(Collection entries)
----------------------------------------

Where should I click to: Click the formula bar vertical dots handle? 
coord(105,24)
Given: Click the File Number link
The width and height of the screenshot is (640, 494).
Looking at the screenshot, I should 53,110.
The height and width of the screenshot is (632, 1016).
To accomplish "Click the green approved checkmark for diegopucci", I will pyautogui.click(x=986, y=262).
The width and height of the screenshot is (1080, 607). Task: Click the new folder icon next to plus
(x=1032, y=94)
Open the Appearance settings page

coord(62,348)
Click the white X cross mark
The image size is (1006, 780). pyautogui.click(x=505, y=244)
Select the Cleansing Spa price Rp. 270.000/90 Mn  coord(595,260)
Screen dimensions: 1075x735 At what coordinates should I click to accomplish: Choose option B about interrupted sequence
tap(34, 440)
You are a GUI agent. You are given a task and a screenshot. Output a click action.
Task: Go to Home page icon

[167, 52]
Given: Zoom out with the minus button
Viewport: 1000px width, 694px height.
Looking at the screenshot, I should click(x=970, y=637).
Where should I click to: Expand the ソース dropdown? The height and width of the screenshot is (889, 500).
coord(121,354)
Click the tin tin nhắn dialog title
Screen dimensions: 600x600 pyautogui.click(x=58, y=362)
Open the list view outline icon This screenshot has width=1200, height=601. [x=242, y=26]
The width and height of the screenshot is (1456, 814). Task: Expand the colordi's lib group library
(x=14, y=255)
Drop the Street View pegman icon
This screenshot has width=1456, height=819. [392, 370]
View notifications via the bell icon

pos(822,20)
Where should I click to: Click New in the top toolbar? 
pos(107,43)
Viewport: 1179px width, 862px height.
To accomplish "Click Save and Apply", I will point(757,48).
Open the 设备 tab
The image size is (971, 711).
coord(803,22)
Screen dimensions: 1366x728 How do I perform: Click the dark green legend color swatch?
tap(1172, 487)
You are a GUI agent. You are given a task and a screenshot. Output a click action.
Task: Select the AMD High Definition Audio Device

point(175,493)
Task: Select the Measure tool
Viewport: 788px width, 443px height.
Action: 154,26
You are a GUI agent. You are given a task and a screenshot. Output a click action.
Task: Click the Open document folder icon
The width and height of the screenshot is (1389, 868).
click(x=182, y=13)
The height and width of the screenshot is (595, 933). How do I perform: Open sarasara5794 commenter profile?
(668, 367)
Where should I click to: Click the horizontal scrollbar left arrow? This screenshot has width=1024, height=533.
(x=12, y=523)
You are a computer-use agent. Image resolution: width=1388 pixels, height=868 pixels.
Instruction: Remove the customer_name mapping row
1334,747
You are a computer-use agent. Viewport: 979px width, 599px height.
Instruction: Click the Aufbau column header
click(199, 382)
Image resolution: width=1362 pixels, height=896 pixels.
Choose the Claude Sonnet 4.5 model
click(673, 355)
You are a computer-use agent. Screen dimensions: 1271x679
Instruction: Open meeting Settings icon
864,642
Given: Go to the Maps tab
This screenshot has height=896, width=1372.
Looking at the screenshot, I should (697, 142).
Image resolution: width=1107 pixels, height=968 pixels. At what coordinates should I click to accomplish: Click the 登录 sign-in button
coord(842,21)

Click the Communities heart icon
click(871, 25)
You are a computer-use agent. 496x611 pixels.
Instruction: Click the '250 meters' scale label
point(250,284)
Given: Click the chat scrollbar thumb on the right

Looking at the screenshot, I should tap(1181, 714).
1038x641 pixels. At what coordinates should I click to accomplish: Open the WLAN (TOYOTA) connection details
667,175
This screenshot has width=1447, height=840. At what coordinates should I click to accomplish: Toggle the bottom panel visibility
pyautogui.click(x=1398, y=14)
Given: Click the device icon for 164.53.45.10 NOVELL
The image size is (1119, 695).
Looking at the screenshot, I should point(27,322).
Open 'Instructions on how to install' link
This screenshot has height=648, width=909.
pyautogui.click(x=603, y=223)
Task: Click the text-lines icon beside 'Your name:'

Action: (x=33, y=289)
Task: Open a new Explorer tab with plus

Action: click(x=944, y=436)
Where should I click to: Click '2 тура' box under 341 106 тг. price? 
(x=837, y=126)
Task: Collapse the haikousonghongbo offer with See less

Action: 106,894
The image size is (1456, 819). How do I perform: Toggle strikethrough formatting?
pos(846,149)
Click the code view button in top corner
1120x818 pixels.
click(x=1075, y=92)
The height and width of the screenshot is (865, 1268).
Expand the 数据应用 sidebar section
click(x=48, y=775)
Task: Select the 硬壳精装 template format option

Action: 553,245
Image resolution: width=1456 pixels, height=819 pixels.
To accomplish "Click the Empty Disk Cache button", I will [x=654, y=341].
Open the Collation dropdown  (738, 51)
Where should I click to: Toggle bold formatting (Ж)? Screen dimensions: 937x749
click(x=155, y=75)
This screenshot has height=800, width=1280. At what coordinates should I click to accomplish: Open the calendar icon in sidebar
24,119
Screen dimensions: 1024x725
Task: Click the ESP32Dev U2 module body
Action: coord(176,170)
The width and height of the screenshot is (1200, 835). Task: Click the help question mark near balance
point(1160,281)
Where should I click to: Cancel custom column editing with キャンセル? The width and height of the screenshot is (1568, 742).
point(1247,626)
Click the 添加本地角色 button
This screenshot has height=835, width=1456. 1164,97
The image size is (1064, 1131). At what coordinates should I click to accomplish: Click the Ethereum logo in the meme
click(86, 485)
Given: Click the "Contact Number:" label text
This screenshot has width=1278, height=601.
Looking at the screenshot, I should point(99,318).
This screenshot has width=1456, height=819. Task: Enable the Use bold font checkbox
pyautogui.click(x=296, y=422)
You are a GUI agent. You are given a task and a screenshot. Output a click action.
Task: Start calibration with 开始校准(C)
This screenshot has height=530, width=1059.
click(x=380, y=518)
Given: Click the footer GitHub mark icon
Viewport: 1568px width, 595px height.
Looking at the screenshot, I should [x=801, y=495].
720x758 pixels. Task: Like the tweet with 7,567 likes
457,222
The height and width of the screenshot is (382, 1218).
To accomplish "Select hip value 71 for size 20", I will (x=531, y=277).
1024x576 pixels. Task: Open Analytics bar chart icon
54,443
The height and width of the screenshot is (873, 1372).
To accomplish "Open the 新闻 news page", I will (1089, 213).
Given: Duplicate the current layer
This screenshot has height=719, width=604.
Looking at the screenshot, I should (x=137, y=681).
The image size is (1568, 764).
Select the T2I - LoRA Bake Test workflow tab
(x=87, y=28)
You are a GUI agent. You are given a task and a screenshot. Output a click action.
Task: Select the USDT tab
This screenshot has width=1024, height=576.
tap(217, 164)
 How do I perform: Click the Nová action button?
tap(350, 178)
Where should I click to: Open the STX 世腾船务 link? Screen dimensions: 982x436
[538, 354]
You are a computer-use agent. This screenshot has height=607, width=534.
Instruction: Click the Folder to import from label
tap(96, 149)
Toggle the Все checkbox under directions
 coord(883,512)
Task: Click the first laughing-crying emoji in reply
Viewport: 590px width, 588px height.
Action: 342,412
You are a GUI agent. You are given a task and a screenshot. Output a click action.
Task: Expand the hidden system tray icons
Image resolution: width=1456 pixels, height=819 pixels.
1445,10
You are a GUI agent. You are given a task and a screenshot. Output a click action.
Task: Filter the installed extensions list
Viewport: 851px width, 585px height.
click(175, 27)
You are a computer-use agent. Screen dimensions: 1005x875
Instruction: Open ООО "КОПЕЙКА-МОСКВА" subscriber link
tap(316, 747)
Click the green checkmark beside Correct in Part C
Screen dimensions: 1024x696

----------------------------------------

Copy out the data exactly, from the very start down to and including the line that contains "coord(62,348)".

Where should I click to: Click the formula bar vertical dots handle? 
coord(105,24)
Given: Click the File Number link
The width and height of the screenshot is (640, 494).
Looking at the screenshot, I should 53,110.
The height and width of the screenshot is (632, 1016).
To accomplish "Click the green approved checkmark for diegopucci", I will pyautogui.click(x=986, y=262).
The width and height of the screenshot is (1080, 607). Task: Click the new folder icon next to plus
(x=1032, y=94)
Open the Appearance settings page

coord(62,348)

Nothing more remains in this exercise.